Intervention / Treatment

Detailed Description

In HIV infection, complete immunological clearance of the foreign antigen does not occur, resulting in chronic immune activation. Because chronic immune activation may contribute to disease progression in HIV infection, immunomodulators may have therapeutic value in early HIV disease prior to development of opportunistic infections. The clinical benefits of methotrexate appear to derive from an anti-inflammatory effect; thus, it may reduce the state of chronic immune activation.

Patients are randomized to receive methotrexate at Dose 1 or 2 (low doses) for 12 weeks, with 8 weeks of follow-up. If interim safety monitoring and viral burden results for the two cohorts support continuation, a third cohort of patients receive methotrexate starting at Dose 2 for the first 2 weeks, then at Dose 3 for the next 2 weeks, and at Dose 4 for the remaining 8 weeks, with 8 weeks of follow-up.

AS PER AMENDMENT 1/10/97:

The Dose 1 (the lowest dose) has been eliminated; the first 10 patients are now assigned to the next higher dose.

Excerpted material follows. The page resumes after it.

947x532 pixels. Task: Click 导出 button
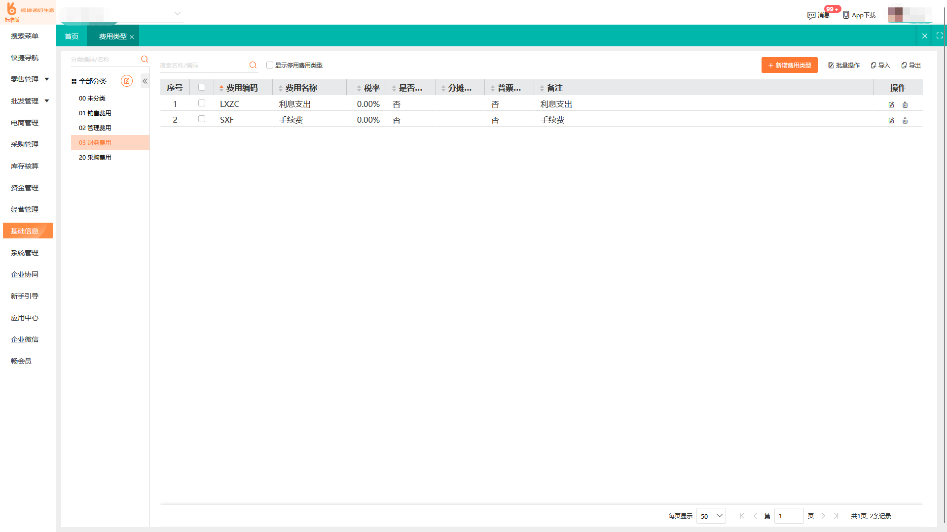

Depending upon the results of interim safety data, the next cohort will be entered on the escalating dose regimen.

Also per this amendment, all patients will receive zidovudine and lamivudine for 30 days prior to the initiation of methotrexate, during the 12 weeks of methotrexate administration, and for the 8 weeks of follow-up.

Study Type

Interventional

Enrollment

30

Phase

  • Phase 1

Contacts and Locations

This section provides the contact details for those conducting the study, and information on where this study is being conducted.

Study Locations

  • United States
    • California
      • Los Angeles, California, United States, 90048
        • Cedars Sinai Med Ctr
    • District of Columbia
      • Washington, District of Columbia, United States, 20007
        • Georgetown Univ Med Ctr
    • Kansas
      • Wichita, Kansas, United States, 67214
        • Univ of Kansas School of Medicine
    • Massachusetts
      • Boston, Massachusetts, United States, 02111
        • New England Med Ctr
    • Michigan
      • Detroit, Michigan, United States, 48201
        • Harper Hosp
    • New York
      • New York, New York, United States, 10001
        • Community Research Initiative on AIDS
    • Texas
      • Dallas, Texas, United States, 75235
        • Univ of Texas Southwestern Med Ctr of Dallas

Participation Criteria

Researchers look for people who fit a certain description, called eligibility criteria. Some examples of these criteria are a person's general health condition or prior treatments.

Eligibility Criteria

Ages Eligible for Study

14 years and older (Adult, Older Adult)

Accepts Healthy Volunteers

No

Genders Eligible for Study

All

Description

Inclusion Criteria

Concurrent Medication:

Allowed:

  • Antiemetics and antidiarrheals.
  • Acetaminophen.
  • Oral hypoglycemic agents.

PER AMENDMENT 5/15/96:

  • Stable dose of antiretroviral (must be stable for at least 1 month prior to study entry). [AS

PER AMENDMENT 1/10/97:

  • Combination zidovudine/lamivudine or zidovudine alone.]

Patients must have:

  • HIV seropositivity.
  • CD4 count >= 300 cells/mm3.
  • No AIDS-defining condition.

Exclusion Criteria

Co-existing Condition:

Patients with the following symptom or condition are excluded:

  • Current positive PPD.

Concurrent Medication:

Excluded:

  • Immunosuppressive or immunomodulatory drugs.
  • Chronic nonsteroidal anti-inflammatory agents.
  • Newly initiated antiretrovirals.
  • Bone marrow suppressive drugs (e.g., TMP/SMX).

Concurrent Treatment:

AS PER AMENDMENT 1/10/97: Excluded:

  • Antiretroviral therapy other than combination zidovudine/lamivudine or zidovudine alone; no initiation of other antiretroviral therapy should be planned while patient is on methotrexate.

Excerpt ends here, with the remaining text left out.